Now, check out all your favorite indi band and songwriter websites and see how many give you something free and fun (free outtake MP3, free tix to gig, free or personalized merch) for signing up to the mailing list ... this is where it all starts ... you only have one chance to make a first impression ... make it fun and free and if your art truly rocks, then you just might be on to something.


December 30 | Unregistered CommenterF&F

Great Article Michael!

It has made me think about the tools and the technologies we have now at our disposal. And I believe we have to be careful and make sure we don't miss the big picture; building "Relationships."

The players are great and ComerceSocial on facebook is too. However, we need to make sure our fans know that we care. That we have interaction going on with them within Social Media and are able to build "Trust." Then and only then we will see who are "True Fans" are and how "they" can use these new technologies not only for "our" gain but for themselves as well.


December 30 | Unregistered CommenterCory

Thanks Cory! You are so right about building relationships and creating trust. Have a great new year!

December 30 | Unregistered CommenterMichael Brandvold

Michael, I agree with the thrust of what you have to say implicitly. A band should funnel their "fans" to their website! And you have obviously worked hard on your post :) you've got the stats., you give yourself a pat-on-the-back and you mention Coca-Cola, Kraft Foods and Pampers; WOW, worlds apart from the majority of bands who have nothing to say about themselves apart from, "We've got an album coming out next week" or "Our band is AWESOME - We TOTALLY Rock".

The true promotional value of Facebook and Twitter is in what a band actually has to say, their contribution, which will have a much bigger bearing on their success than anything else :)


Fantastic analysis on the importance of social media driving traffic and conversions to an artist's site Michael! Facebook & Twitter should likely be the #1 & 2 referral sources, given their authority and rankings on the search engines.

Artists should use these social platforms to their advantage and drive traffic to their blog, which is a perfect entry point for new and potential consumers since it is fresh, updated content, and proves thought leadership to earn the trust of consumers. Looks like Google and Bing are starting to use social signals in their rankings too: Search Engine Land

January 3 | Unregistered CommenterJim Grobecker

Hi Michael,

Can you expand on why traffic to the website is better than traffic to Facebook?
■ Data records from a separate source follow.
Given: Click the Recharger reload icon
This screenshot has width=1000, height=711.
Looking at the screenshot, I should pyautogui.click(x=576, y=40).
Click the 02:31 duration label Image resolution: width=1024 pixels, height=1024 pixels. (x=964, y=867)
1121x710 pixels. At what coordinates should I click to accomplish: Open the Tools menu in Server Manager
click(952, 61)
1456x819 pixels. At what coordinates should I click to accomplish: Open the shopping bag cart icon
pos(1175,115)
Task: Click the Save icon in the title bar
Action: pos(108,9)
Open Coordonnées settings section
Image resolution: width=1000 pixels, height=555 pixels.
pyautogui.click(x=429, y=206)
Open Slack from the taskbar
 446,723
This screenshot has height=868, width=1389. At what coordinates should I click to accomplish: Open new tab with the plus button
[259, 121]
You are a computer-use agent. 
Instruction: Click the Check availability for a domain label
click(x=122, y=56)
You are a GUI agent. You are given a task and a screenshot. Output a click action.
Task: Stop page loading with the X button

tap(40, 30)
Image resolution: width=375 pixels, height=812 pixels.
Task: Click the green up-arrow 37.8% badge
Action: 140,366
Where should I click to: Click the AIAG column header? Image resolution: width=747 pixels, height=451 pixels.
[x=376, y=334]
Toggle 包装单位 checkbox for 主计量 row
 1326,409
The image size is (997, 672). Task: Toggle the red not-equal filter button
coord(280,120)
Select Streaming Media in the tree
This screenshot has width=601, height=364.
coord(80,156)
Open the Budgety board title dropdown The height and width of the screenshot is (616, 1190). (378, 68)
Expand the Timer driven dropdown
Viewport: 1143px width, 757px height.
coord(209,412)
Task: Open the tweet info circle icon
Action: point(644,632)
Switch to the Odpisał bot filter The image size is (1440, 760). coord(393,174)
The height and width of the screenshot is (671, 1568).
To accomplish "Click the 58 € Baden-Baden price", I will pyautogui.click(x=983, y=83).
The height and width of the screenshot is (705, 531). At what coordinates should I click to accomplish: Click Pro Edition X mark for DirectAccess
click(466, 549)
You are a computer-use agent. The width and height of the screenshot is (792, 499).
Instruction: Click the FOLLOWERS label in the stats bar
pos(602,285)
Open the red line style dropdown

Can't you get conversions like a fan signing up for an email list or clicking on a purchase link directly on Facebook without them going to the website?


January 4 | Unregistered CommenterJason

Thanks Jim! Your point about Google and Bing is right on, both have admitted giving SEO strength to Facebook and Twitter links.

Jason, you should defilitely have a email signup and buy links inside FB. But why you want to send traffic from FB and not to FB.... 1. You don't own the user or the traffic on FB. You have no access to the user data for your fans who register on FB. 2. Facebook is going to sell and make money from your fans, money you don't share in. 3. You have to operate within the terms of service that FB sets, on your site you can operate however you want. 4. Nobody knows what is going to happen to FB in the future. Five years ago did anybody think MySpace would be all but dead? 5. You can try many things on your site before you can on FB. FB is not going to adopt new technology as quick. They have to make sure they understand the impact on 500 million users.

You want to always control and own your home on the internet. Use other sites as traffic sources, and extensions of your site. FB is great for sure and you need to be there, but just don't use it to replace your site. Basically KISS has cut their site out of the traffic circle. Fans no longer need to visit their official site. As a fan myself I can confirm this. I get all my news from FB now and have no need to ever visit their site.